That lush greenery in the middle of the picture is the oxalis. Not so long ago, the entire yard looked like that, all four quadrants of the garden were just FILLED with the stuff. I couldn't poison it - that's a TERRIBLE idea when you're just about to plant vegetables - and I couldn't just whack off the tops with a weed whacker. That would leave the roots and bulbs belowground to regenerate. So I had to deal with it the long, slow tedious route. I had to pull it all out by hand.
After the first few handfuls, I noticed that only the tops were breaking away, so I sprinkled the area with water and let it soak in for a few minutes, then started plucking them again. This time not only did it go much faster, but the entire root came out with every pluck. Only about 10% of the plants broke off at the top, so I'll still have to go back every week and yank any newbies that have grown in, but that's 90% less work than I'd have to do otherwise, so I'm fine with that.
To the left of the dark wedge is the onion patch. I already have reds and yellows growing there, but I left just enough room at the outside for two more rows of Leeks and shallots.
On the right of the wedge is the cabbage patch. I only seem to have enough room for red cabbage this year, but maybe I'll pop in a green cabbage seed if a red doesn't make it. A friend from Hunary just gave me her wonderful recipe for sweet red cabbage. My mouth is just watering thinking about it! I can't wait until I can sacrifice one of these cabbages to my pot!
Directly across the point of this dark wedge of soil is where I'll be growing another heirloom oddity, Romanesco Broccoli. It looks beautiful, doesn't it?
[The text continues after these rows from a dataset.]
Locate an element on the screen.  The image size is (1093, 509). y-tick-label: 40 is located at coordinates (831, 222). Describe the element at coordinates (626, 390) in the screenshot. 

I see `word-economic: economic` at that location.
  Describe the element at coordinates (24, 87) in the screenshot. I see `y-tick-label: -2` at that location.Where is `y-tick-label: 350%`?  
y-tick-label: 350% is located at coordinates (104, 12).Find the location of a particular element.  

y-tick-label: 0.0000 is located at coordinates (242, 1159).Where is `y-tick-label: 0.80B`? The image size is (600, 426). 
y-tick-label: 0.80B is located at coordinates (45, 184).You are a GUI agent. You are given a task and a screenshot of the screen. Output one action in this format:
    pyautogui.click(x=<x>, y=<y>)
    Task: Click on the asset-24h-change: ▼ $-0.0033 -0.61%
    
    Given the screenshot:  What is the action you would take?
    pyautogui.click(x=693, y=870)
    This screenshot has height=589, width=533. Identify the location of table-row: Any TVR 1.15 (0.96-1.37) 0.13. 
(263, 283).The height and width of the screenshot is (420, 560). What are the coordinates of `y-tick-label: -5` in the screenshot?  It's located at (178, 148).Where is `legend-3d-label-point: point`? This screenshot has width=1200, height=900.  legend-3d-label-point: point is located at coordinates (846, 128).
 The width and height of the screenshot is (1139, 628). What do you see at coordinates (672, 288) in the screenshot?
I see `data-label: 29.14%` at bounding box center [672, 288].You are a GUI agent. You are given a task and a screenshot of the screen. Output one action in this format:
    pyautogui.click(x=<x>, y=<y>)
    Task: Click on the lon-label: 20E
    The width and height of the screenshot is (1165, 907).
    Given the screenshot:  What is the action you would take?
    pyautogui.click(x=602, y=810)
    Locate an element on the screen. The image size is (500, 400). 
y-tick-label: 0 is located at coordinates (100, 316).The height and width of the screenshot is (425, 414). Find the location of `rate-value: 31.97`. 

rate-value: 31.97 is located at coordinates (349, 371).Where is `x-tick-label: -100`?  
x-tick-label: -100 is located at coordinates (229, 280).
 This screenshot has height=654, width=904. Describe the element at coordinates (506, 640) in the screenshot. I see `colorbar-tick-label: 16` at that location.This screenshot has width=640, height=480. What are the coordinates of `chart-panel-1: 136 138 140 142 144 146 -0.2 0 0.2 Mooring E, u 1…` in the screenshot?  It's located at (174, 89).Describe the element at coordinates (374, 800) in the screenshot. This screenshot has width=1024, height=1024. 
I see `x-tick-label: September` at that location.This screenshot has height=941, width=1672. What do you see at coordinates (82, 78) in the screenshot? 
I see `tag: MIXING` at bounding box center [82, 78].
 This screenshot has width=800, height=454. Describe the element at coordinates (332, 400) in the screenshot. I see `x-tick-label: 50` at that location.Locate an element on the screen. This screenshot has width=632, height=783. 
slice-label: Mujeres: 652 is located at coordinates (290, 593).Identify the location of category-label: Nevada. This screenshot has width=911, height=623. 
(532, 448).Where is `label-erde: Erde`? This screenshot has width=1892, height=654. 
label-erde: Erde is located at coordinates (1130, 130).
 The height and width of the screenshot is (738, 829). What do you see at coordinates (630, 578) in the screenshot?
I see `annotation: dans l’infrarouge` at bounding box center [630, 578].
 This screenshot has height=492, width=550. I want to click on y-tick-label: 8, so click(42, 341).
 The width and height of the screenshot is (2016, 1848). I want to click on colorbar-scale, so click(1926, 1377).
All those marvelous little turrets and spirals, and it's lovely apple-green color. I'm sure it would be wonderful steamed and dipped in gravy, or stir-fried. There are lots of recipes I'd like to try. But most of all I think it will look mysterious and exotic in the garden.
Park Seeds, The Victory Seed Company, and Botanical Interests all sell high-quality heirloom and organic seeds. Renee's Seeds have always been a favorite because I'm a very indecisive person. I want five different kinds of peppers or beets in my garden, but I don't want to buy five different packets of seeds. Renees sells wonderful mixed seeds in a single packet, all color coded so you don't pay for five and yet wind up with only two in your garden anyway. Botanical Interests does the same thing but now to the degree that Renee's does.